I am experimenting with Dask and want to ship a lookup pandas.DataFrame
to all worker nodes. Unfortunately, it fails with:
TypeError: ("'Future' object is not subscriptable", 'occurred at index 0')
When instead of lookup['baz'].iloc[2]
using lookup.result()['foo'].iloc[2]
, it works fine but: for larger instances of the input dataframe, it seems to be stuck at from_pandas
again and again. Also, it seems strange that the future needs to be blocked manually (over and over again for each row in the apply operation. Is there a way to block for the future only once per worker node? A naive improvement could be to use map_partitions
, but this would only be feasible if the number of partitions is fairly small.
import pandas as pd
import dask.dataframe as dd
from dask.distributed import Client
client = Client()
df_first = pd.DataFrame({'foo':[1,2,3]})
df_second = pd.DataFrame({'bar':[1,2,3], 'baz':[1,2,3]})

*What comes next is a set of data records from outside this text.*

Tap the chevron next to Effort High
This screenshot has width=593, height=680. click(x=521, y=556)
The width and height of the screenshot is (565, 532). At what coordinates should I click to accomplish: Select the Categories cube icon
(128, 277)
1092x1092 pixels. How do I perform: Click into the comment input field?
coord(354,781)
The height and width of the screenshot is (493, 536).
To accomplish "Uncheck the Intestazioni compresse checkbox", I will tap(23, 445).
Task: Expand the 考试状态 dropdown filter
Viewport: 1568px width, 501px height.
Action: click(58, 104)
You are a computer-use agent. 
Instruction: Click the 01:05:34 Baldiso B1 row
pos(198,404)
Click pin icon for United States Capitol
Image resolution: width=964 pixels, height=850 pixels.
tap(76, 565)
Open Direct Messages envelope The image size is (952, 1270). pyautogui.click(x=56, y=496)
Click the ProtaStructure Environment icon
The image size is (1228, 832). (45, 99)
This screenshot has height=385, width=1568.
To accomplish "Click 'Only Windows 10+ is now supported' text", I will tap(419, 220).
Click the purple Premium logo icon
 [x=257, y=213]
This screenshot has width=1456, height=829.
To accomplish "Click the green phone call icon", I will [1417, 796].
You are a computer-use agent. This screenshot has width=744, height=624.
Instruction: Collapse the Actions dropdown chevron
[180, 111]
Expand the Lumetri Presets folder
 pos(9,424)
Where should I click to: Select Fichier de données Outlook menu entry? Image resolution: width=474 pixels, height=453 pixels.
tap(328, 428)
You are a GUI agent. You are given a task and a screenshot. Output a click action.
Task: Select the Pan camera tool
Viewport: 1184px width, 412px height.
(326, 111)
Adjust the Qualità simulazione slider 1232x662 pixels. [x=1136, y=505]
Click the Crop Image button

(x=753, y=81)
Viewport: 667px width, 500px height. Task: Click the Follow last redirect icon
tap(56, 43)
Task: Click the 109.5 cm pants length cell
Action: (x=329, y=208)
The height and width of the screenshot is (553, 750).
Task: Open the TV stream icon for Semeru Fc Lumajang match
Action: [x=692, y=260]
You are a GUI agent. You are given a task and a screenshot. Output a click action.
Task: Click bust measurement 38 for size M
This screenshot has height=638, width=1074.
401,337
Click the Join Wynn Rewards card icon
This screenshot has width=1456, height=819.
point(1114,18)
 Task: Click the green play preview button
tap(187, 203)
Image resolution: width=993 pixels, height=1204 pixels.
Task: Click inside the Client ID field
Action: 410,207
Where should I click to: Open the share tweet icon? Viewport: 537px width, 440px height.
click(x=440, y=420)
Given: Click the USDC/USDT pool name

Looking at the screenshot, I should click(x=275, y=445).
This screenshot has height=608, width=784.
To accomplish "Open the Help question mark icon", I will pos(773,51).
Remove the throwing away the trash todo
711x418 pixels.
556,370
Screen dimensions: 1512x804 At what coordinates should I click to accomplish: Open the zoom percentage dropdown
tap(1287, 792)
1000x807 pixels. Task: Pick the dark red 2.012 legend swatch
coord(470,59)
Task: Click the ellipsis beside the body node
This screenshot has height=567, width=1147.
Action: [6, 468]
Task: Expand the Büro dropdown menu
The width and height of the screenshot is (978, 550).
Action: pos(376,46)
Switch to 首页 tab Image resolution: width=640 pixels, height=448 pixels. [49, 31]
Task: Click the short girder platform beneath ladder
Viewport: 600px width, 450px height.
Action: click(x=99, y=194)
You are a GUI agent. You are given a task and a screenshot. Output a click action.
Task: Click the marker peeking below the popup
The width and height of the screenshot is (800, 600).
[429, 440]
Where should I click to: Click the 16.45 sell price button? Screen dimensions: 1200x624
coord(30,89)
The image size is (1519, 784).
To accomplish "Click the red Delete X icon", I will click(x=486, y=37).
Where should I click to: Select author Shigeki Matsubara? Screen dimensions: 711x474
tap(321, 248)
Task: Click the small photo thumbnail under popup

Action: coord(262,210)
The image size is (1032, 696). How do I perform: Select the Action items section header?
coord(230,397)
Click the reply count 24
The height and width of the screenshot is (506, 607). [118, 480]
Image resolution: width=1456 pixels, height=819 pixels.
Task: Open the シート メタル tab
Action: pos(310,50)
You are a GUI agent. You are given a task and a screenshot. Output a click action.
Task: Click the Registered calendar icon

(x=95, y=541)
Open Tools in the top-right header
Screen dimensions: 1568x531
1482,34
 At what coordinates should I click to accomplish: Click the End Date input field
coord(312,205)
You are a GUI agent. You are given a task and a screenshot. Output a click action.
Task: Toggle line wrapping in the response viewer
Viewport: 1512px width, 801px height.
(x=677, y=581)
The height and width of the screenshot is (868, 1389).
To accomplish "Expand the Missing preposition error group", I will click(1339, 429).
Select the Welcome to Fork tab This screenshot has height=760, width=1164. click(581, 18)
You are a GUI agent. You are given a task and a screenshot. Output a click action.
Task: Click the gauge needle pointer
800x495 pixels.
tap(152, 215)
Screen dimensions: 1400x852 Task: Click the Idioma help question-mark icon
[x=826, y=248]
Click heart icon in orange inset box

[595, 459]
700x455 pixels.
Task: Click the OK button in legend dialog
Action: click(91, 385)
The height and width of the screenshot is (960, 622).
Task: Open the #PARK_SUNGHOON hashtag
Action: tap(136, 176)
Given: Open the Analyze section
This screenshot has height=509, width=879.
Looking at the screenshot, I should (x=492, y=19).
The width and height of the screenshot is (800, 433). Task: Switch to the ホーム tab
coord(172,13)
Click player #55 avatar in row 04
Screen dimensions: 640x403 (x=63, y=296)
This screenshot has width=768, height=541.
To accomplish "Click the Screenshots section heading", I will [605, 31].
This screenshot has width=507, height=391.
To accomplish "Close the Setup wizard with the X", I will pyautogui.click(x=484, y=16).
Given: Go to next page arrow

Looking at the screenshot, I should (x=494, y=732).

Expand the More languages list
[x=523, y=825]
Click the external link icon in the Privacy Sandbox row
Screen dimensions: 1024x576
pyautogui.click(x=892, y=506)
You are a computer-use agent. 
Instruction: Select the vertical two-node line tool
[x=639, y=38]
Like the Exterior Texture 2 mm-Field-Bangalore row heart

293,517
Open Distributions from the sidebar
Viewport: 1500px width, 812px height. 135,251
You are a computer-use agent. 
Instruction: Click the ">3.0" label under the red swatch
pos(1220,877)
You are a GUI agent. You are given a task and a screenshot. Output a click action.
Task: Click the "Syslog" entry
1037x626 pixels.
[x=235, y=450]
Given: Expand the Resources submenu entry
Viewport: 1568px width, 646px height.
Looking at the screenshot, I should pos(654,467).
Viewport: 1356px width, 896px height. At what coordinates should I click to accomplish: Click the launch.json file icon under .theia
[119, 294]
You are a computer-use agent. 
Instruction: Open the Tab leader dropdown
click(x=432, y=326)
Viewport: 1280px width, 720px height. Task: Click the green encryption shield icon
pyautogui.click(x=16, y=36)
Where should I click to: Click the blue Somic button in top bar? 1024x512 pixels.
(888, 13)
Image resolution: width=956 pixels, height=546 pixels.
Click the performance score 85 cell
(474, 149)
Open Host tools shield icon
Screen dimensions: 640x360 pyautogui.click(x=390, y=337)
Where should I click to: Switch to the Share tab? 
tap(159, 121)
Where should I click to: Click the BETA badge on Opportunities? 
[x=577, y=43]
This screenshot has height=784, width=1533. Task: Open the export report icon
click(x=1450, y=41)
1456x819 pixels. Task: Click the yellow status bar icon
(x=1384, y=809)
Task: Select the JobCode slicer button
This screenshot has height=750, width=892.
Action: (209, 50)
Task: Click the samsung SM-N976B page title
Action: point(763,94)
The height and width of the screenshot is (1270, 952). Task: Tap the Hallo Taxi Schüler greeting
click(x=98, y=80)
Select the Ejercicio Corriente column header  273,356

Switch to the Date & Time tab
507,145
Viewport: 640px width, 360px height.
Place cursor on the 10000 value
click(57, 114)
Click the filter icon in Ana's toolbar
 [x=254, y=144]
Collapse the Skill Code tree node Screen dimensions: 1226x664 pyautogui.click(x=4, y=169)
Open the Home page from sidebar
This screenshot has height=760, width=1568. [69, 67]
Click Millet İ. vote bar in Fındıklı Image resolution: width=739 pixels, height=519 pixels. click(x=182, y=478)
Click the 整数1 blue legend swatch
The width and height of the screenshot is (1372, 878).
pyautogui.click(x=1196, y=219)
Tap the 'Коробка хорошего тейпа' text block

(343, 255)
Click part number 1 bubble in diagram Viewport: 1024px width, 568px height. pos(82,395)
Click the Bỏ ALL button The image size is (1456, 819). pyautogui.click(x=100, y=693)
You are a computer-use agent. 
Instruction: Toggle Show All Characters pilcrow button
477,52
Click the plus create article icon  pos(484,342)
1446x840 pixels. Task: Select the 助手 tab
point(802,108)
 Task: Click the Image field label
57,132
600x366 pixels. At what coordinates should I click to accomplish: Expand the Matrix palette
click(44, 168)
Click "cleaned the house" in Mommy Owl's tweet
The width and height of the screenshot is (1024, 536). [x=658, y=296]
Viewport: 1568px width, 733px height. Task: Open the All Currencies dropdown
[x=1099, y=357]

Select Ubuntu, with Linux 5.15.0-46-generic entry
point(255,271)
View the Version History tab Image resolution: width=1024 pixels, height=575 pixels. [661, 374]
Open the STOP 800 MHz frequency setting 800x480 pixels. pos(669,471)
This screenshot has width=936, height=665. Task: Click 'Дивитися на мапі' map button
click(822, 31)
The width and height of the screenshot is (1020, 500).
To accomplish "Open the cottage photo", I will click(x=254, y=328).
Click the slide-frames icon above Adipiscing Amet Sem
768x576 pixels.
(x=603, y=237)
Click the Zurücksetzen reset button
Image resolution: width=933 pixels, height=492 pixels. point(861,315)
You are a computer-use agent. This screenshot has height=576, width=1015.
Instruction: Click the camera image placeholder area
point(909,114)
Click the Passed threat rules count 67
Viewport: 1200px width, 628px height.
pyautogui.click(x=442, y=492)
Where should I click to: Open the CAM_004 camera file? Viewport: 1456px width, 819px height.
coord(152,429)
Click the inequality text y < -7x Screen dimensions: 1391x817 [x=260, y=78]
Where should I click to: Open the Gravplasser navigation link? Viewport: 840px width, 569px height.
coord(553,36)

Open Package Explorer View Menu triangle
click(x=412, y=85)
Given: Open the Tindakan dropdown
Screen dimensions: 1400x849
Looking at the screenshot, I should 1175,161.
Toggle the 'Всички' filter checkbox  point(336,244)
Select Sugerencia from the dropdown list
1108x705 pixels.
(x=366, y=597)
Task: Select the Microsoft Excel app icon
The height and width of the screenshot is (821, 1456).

df_first_scattered = client.scatter(df_first, broadcast=True)
df_second_dask = dd.from_pandas(df_second, npartitions=2)
def foo(row, lookup):
# TODO some computation which relies on the lookup
return lookup['foo'].iloc[2]
df_second_dask['foo'] = df_second_dask.apply(lambda x: foo(x, df_first_scattered), axis = 1, meta=('baz', 'int64'))
df_second_dask = df_second_dask.compute()
df_second_dask.head()
In fact, this naive dask implementation seems to be slower than plain pandas for larger problem instances. I suspect the slow execution performance is related to the issue raised above.